The problem that Valerian and the City of a Thousand Planet has plotwise is that it doesn’t really have a compelling plot pushing it forward. The blueish aliens are the central mystery and they are somehow connected to this mysterious force, but the movie doesn’t make an argument for us to really care about it. In terms of plot, after the three scenes at the beginning of the movie, we spend the time searching for three different characters that go missing. But they all feel like dead end plots that don’t seem to mean much in the end. Though, a side plot with Bubble (Rihanna), a shape-shifting blue blob of an alien, ends up being one of the most entertaining bits of the film. Even the climax feels like an anticlimax. There are no stakes and we really don’t care about the characters enough to be invested in their journey.
That’s partially because of the casting of DeHaan. I believe he has the potential to be one of the great actors to come out of this generation. But his oddly affected Keanu Reeves-inspired performance just doesn’t work here. The same goes for his chemistry with Delevingne. She does her best with the material she has, but it’s a bit of a thankless role. The visuals are truly stunning. That’s something that I have to emphasize here. And the world is interesting. But unlike Guardians and Star Wars, we don’t get likable characters or compelling stories or even humor to help give the movie personality.
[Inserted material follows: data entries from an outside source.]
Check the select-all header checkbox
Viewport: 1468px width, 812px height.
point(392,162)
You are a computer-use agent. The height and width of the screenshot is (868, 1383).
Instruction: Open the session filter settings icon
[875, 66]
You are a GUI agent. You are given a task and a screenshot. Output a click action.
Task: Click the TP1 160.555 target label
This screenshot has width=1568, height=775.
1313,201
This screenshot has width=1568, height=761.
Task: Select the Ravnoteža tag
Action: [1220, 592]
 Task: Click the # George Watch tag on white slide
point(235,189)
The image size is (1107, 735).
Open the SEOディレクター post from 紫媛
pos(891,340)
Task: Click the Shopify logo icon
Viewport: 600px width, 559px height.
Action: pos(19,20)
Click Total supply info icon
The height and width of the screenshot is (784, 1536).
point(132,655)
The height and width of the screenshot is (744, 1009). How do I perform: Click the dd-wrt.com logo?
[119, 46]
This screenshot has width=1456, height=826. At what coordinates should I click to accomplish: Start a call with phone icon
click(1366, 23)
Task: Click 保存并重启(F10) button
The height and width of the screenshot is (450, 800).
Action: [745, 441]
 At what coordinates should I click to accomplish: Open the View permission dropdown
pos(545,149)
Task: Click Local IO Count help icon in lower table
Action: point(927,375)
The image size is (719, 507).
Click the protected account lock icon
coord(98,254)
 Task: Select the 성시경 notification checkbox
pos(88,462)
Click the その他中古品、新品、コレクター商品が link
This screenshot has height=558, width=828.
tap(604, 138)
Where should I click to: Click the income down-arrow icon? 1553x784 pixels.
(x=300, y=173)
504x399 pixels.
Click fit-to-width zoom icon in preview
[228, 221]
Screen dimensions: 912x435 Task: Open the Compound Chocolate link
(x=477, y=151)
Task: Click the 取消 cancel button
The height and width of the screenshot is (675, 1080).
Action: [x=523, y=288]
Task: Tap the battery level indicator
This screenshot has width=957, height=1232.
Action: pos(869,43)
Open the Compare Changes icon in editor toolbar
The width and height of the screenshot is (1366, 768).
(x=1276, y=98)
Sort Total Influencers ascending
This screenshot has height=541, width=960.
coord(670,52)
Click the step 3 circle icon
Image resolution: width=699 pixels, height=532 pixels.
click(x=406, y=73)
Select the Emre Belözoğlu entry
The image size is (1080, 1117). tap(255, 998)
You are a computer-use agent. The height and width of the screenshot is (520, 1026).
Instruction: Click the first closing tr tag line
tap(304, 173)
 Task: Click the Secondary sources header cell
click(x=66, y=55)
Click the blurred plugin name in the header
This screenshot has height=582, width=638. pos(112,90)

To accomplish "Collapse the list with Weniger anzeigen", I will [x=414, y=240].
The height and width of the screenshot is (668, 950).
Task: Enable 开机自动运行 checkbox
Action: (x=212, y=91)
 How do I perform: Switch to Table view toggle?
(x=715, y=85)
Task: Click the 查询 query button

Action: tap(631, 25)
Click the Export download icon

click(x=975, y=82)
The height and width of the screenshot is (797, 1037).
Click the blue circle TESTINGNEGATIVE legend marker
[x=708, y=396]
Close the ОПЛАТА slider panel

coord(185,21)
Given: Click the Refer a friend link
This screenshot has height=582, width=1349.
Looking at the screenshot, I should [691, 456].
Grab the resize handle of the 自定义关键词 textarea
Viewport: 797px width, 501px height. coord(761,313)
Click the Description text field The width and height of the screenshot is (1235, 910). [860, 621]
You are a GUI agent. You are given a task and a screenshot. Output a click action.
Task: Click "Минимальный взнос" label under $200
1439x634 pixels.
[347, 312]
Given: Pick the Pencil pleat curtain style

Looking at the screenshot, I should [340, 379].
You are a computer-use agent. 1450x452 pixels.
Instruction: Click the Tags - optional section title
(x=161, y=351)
I really wanted to like Valerian. And in the hands of a director that understands character a bit more, it might have been better. But trying it seems like Besson was too focused on creating interesting set pieces, that he forgot to contextualize them within a story, which ends up making them less affected. Somehow, Valerian is less than the sum of its parts. All the elements for a fun sci-fi romp are there — you can find them to better success in Thor: Ragnarok. But they just don’t add up. At the very least, we get an incredible Rihanna dance sequence that proves that she can really do it all.